◆ Document extract:
----------
Extracting Information From XML With C#

XML is a wonderful way to store information that needs to be read in by a machine or piece of software. It is simple to follow, and you can use it to store and transmit your custom data structures and information across an internet connection or in between bits of software on a local machine. C# has methods built in that can read and write XML files. So today I have put together a little program that will extract a few objects from an XML file in C# for you to see.

Say we want to store simple C# objects that describe a person. A person in our case has a first name, last name, age, and gender. So we can structure our XML file as shown below.

2People.xml:

<?xml version="1.0" encoding="utf-8" ?>
<People>
  <Person>
    <FirstName>Peter</FirstName>
    <LastName>Urda</LastName>
    <Age>21</Age>
    <Gender>M</Gender>
  </Person>
  <Person>
    <FirstName>Joe</FirstName>
    <LastName>White</LastName>
    <Age>30</Age>
    <Gender>M</Gender>
  </Person>
</People>

This XML is easy to follow, and it would be very simple for a person to just extract the information by hand in this case. But what if we had 100 Person Objects? 1,000? 1,000,000,000? It would be much easier if we could write some software to do the extraction of this information for us. If you were to write such software, it could very well look a lot like the following:

using System;
using System.Collections.Generic;
using System.Xml;

namespace UsingXML
{
    // We establish a generic Person Class, and define necessary methods
    class PersonObject
    {
        public string fname { get; set; }
        public string lname { get; set; }
        public int age { get; set; }
        public char gender { get; set; }

        public PersonObject(string f, string l, int a, char g)
----------
◆ Written task a:
Rewrite the rows from the first one through the line containing "[x=452, y=308]", replacing "screenshot" with "image" and leaving everything else unchanged. Return only those lines.
The C# XML article above and the rows below are unrelated material.

◆ Material for the task:
----------
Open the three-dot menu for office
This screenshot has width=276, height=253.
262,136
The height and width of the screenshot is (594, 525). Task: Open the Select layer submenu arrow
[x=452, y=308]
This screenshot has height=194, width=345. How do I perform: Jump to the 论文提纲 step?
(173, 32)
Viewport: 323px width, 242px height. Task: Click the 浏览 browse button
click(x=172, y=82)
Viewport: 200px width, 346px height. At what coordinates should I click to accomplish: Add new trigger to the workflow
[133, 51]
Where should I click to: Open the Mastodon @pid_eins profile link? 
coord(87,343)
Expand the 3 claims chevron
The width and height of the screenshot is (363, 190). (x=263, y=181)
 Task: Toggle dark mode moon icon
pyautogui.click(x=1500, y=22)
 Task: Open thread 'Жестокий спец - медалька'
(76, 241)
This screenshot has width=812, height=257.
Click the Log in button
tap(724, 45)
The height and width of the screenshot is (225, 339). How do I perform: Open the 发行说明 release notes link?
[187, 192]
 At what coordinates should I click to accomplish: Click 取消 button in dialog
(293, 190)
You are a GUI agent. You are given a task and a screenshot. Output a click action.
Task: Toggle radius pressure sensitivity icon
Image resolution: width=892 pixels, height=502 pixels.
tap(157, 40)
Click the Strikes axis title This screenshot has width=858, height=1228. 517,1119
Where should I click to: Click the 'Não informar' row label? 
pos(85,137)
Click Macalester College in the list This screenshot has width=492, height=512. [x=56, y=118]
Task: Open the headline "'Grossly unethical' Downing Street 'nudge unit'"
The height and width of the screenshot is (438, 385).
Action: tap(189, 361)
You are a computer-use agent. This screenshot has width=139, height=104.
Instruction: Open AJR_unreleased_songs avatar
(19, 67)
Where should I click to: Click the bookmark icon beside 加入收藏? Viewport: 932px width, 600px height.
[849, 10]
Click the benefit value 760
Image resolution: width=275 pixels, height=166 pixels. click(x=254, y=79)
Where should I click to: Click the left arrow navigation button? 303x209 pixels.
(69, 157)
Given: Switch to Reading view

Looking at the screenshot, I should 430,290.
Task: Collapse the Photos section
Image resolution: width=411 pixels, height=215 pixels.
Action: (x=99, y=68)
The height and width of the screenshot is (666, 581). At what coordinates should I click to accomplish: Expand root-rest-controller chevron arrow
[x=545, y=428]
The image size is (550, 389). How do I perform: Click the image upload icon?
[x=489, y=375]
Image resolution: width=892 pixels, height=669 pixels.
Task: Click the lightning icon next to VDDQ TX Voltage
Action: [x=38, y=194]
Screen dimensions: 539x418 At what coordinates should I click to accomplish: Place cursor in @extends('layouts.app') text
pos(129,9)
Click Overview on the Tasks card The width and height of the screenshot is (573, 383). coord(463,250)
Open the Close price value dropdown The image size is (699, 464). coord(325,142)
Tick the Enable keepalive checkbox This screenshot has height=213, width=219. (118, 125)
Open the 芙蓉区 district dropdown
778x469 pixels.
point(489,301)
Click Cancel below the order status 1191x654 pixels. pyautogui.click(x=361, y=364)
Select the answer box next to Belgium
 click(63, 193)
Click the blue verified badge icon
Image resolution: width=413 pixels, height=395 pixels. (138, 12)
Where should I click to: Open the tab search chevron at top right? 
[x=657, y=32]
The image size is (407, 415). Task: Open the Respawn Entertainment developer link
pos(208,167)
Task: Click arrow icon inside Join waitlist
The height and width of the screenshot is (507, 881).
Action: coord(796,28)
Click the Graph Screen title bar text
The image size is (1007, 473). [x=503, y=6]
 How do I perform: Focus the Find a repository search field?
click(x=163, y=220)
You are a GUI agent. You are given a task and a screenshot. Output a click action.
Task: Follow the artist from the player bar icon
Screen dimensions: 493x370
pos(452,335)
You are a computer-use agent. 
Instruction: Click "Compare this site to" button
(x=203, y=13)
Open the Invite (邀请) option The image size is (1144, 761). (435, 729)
----------
◆ Written task b:
In the C# XML article, what four attributes does a person have?

◆ Complete answer a:
Open the three-dot menu for office
This image has width=276, height=253.
262,136
The height and width of the image is (594, 525). Task: Open the Select layer submenu arrow
[x=452, y=308]

◆ Complete answer b:
A first name, last name, age, and gender.